Click to See Complete Forum and Search --> : getstore error.
buggy
08-25-2004, 11:36 AM
Firstly, I am new to perl. I am trying the get web pages using getstore(). I have taken a page, extracted links from it and am trying to get the individual pages. I have done this on one site and all is perfect. However with the second I am not getting the page back even though it exists, it seems to return a default page. I have broken down the problem, here is the code:
use LWP::Simple;
$url[0] = 'http://www.jobs.ie/detail.php?nx_t=s&_c=21&_r=1&csp=1&id=80474';
unless (defined ($ret1 = getstore($url[0],'test.html'))) {
# die "could not locate page test\n";
}
The follwing page is stored:
#http://www.jobs.ie/?NXS=c69bf023d9987bcf7a4e38d08d0c9234
any ideas would be great.
silent11
08-25-2004, 11:43 AM
Your code is working fine for me.
Are you attempting the getstore() from the same computer? Perhaps one is behind a firewall.

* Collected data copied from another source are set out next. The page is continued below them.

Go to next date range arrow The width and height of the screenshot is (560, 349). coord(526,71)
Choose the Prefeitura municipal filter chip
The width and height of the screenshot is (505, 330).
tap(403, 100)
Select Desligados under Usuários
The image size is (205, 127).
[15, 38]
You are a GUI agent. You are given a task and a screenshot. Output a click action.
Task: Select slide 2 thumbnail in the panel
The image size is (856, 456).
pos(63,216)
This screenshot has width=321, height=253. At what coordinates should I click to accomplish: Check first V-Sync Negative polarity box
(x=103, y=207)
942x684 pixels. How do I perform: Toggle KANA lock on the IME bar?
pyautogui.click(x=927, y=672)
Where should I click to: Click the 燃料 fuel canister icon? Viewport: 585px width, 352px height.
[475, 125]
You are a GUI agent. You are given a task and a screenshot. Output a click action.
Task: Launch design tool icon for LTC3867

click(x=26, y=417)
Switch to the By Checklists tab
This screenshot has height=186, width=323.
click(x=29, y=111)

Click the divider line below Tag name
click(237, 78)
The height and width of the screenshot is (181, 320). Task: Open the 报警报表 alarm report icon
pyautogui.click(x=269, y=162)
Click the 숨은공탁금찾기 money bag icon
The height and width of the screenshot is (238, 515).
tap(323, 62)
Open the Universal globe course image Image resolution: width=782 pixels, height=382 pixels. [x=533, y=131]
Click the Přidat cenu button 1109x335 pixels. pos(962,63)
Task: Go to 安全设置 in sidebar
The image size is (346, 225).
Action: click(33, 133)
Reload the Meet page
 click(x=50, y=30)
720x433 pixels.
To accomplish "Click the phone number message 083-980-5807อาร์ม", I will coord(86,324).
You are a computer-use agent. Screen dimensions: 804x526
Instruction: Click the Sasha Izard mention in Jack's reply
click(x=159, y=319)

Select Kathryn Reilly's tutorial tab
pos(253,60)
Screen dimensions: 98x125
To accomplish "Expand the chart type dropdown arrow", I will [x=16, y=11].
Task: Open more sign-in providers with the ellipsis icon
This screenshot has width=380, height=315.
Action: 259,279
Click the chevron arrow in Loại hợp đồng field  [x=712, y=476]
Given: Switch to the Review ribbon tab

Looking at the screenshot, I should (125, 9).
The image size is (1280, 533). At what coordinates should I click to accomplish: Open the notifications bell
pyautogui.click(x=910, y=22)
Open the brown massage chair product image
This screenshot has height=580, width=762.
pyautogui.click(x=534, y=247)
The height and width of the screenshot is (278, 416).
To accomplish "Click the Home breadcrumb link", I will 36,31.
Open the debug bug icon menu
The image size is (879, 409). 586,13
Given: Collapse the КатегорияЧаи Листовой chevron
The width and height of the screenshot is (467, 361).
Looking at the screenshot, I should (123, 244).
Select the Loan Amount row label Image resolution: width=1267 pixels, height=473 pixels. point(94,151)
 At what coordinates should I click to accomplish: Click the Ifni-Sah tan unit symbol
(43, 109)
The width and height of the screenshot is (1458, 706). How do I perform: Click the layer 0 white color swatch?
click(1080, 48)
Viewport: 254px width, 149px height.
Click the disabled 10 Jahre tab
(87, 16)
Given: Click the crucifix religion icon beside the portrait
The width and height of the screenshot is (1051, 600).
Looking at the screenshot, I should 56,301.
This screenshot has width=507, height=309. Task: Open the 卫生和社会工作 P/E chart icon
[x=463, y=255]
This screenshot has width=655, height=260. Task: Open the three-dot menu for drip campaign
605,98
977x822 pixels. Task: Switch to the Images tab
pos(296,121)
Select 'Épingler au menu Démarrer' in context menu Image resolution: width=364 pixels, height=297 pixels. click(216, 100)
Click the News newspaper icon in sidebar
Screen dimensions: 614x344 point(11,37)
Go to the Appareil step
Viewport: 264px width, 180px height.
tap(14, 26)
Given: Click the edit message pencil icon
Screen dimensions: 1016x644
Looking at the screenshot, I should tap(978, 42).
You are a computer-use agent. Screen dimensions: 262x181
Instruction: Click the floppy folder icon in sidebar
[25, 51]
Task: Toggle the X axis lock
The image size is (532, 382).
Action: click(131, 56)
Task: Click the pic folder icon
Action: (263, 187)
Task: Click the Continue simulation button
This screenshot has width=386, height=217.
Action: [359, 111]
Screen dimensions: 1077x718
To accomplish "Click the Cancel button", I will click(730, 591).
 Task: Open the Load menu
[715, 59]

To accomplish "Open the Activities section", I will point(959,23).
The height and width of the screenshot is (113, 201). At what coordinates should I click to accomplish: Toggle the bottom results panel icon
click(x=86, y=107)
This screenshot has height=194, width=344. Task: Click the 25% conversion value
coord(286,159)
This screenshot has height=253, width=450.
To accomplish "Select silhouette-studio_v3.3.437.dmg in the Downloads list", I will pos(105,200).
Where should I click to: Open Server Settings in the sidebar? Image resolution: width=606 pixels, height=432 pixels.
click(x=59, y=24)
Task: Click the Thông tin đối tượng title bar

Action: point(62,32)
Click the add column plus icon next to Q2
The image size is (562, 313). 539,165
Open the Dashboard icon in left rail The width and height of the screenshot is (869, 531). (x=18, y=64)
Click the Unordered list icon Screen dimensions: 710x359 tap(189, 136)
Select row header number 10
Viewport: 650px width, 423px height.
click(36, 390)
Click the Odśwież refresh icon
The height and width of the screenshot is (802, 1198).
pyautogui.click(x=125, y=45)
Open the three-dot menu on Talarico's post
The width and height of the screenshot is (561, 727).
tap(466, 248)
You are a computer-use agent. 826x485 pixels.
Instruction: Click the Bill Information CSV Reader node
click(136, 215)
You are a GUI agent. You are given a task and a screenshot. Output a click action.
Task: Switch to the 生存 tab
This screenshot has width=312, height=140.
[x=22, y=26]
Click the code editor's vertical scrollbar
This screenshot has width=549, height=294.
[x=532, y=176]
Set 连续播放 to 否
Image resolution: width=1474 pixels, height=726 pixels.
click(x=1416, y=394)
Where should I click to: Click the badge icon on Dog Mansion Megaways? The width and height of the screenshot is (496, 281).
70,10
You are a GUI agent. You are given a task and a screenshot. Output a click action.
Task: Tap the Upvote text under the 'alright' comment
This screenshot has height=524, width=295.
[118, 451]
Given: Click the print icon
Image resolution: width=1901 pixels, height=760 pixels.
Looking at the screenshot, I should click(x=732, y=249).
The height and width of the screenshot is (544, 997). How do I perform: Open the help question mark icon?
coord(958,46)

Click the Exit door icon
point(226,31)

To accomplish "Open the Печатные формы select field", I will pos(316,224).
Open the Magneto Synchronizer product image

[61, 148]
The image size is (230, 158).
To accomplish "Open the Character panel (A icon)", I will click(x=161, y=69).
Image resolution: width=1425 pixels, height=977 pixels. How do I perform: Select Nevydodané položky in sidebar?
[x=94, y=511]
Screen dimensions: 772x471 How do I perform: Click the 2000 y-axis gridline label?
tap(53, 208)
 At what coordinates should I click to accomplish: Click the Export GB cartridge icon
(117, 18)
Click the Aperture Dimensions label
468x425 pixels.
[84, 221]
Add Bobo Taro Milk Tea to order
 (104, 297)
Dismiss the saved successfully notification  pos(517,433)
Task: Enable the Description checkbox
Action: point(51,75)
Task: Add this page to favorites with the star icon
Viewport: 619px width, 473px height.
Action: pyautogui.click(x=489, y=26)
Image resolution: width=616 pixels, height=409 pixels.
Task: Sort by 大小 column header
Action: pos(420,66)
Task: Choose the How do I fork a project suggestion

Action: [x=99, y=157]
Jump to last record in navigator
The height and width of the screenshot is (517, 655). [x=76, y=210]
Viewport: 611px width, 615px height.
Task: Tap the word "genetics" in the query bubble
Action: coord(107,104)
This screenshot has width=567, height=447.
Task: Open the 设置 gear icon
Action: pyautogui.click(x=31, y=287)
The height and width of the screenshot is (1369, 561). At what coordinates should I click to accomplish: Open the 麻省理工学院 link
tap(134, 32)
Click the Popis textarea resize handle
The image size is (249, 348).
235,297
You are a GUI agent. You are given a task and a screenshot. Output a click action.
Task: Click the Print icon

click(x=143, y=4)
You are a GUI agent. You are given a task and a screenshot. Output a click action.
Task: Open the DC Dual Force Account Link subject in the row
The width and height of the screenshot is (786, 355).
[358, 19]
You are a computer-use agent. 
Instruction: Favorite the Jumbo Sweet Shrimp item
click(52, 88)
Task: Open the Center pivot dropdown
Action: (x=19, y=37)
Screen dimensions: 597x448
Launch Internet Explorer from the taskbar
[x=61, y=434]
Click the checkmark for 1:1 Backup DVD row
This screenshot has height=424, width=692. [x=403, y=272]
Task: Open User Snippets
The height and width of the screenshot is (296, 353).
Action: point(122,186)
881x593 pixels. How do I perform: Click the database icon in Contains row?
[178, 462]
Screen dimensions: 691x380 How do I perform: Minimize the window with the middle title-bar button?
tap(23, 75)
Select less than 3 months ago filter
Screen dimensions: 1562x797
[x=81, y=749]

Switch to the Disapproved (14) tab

Now the link you gave is different from $url[0], which are you having trouble getstor()ing?
buggy
08-26-2004, 03:52 AM
I want to get the page : 'http://www.jobs.ie/detail.php?nx_t=s&_c=21&_r=1&csp=1&id=80474'. If I am just running the code straight the page
http://www.jobs.ie/NXS=c69bf023d99...a4e38d08d0c9234
is stored.
However, and this is the wierd piece, if I firstly go onto the site www.jobs.ie and search and pull up the job on the page 'http://www.jobs.ie/detail.phpnx_t=s&_c=21&_r=1&csp=1&id=80474',then close down my browser, and then run my script above, all works perfectly but that I mean the correct page 'http://www.jobs.ie/detail.php?nx_t=s&_c=21&_r=1&csp=1&id=80474' is returned.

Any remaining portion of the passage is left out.